Nimesh Chandan advises having a long-term emphasis on investing and looking at the years 2023 and 2024 in order to make a better choice of businesses or portfolios.
According to Nimesh Chandan, Head, Investments, Equities, Canara Robeco Mutual Fund, "I am personally extremely enthusiastic about inflation coming back, which implies the commodities sector over the next two to three years might see a big up move."
What is your hypothesis on the way things markets have changed between March and now?
There has been a significant shift in attitude among investors over the previous six to seven months as they went from panic and fear to hope and confidence. Many participants believe that the markets have moved irrationally or too quickly, but I believe that the market has chosen a certain path as fresh information and developments have emerged since March. First, the security of the portfolios attracted a lot of attention. We noticed that industries like consumer goods, pharmaceuticals, healthcare, and to some extent IT — industries whose growth could be relied upon — were the ones that gained attention. Then, as fiscal stimulus and monetary stimulus announcements spread throughout the world, we moved to industries that benefited from these boosts, such as
Still, certain foreign sectors benefitted from it, and as the unlocking process began, we observed domestic industries participating with some comfort. Largecap stocks always emerge from crises first. The largecaps had a bounce initially, then starting in July, midcaps and smallcaps also experienced a rise. As a result, reasonable chronological shifts have been observed. Although the event moved a little too quickly, it did so logically, and now there is widespread market participation.
Even the formerly lagging sector of banking and finance has begun to engage in market activity. From this point, it will be more about stock selection inside a sector than allocation to one, therefore considering bottom-up stock choosing rather than merely top-down might be advantageous. Some topics will continue to be popular, such as rural India, which has prospered in recent years thanks to good monsoons and government initiatives.
Additionally, themes that aid in export promotion or import substitution are anticipated to continue with the government's drive for Atmanirbhar Bharat. I am personally pretty enthusiastic on inflation returning, which means the commodities sector may have a big up move over the course of the next two to three years. From here, it's going to be noisy. There will be many events that will receive a lot of attention, but they shouldn't have a significant impact on the market trend going forward.
The mid and small cap universe was bombed out between September 2017 and early 2018. Where are they right now in valuations?
It is quite impossible to generalise about the extremely varied range of industries or firms that these categories cover, therefore you must be very picky about the businesses you bet on when investing in midcaps and small caps. Despite the Sebi categorization, which includes 150 midcaps and the remaining companies below, small cap is now a larger universe. Although it is challenging to generalise these categories, a theme is there. Companies that dominate their industries in midcaps and small caps are now trading at or above their 2017 highs. These businesses may rank among the top three in their industry, be leaders in a specialty or have a strong brand franchise. It may also be an emerging industry with strong growth.

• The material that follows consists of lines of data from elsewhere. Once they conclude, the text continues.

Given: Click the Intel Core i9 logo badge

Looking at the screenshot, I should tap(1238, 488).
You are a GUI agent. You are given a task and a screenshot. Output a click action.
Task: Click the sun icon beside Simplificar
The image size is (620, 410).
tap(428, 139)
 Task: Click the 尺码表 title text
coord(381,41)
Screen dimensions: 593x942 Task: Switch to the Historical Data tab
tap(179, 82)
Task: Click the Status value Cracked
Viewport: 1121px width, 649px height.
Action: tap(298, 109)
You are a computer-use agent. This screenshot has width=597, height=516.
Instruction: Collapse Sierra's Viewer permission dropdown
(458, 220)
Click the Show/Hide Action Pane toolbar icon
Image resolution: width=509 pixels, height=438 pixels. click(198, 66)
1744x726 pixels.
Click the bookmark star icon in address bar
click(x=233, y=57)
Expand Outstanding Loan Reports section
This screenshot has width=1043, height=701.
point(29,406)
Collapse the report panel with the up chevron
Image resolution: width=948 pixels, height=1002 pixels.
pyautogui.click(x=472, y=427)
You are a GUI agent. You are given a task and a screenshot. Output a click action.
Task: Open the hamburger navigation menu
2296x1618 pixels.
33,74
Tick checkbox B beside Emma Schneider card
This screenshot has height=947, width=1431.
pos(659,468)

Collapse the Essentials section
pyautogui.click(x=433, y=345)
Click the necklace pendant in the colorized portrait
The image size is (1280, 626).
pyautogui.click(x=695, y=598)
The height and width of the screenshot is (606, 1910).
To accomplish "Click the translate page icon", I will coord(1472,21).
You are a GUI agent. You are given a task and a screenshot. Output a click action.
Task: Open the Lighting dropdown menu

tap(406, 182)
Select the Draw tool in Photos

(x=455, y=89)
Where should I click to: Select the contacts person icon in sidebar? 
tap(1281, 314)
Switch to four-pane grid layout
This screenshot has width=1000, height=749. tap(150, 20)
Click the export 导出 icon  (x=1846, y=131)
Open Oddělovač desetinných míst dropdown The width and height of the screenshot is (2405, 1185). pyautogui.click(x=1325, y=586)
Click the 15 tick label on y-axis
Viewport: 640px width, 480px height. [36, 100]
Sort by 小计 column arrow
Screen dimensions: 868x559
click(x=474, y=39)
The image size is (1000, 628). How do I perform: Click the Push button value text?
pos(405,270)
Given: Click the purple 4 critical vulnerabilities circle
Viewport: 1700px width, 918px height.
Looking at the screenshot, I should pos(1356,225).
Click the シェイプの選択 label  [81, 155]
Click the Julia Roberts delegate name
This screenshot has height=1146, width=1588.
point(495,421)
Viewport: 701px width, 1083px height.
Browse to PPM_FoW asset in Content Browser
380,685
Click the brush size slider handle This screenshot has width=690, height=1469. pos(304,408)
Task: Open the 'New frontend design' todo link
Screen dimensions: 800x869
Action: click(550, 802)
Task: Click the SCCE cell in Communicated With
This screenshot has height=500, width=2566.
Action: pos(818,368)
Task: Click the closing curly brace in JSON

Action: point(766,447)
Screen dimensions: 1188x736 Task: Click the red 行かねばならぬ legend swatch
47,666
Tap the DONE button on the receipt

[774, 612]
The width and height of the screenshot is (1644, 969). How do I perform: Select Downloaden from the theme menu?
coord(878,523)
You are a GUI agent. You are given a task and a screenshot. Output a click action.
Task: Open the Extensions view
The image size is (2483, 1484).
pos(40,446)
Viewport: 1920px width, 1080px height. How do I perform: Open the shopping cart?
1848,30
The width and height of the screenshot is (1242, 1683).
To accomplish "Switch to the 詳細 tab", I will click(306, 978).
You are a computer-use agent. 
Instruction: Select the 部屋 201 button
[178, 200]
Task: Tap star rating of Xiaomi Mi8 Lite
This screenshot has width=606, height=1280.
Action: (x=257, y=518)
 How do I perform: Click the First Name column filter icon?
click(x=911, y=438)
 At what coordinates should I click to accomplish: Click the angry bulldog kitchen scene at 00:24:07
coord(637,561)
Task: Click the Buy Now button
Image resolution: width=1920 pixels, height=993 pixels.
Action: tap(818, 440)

Do you expect earnings trajectory to start improving in the next two to three years?
Without Covid, India Inc.'s profits trajectory would already be showing a healthy growth. Lockdowns caused some minor disruptions throughout the previous quarter. The government had implemented several tax perks and industry-specific incentives during some of March and later in Q1. We performed flawlessly in September and October of last year, but we had to deal with the Covid problem before we could reap the rewards in a better profit trajectory. I think we will emerge from it and return to a better growth trajectory by the following year.
We should expect a higher growth rate than what we have witnessed over the last three years in the coming two to three years. The value has a role in some of it. A very smooth recovery in FY22 has already been factored into the majority of estimates. Now, one must have a long-term focus on investing and look at 2023 and 2024 for a better selection of businesses or portfolios.
With the US elections, the second wave of the European corona, and additional lockdowns, it is expected to be a noisy six months. If during this noisy phase, when people reset their expectations, there may be a chance for a correction.
If investors have a longer time horizon at these levels, they will need to benefit from stock selection, and there are opportunities in midcap themes.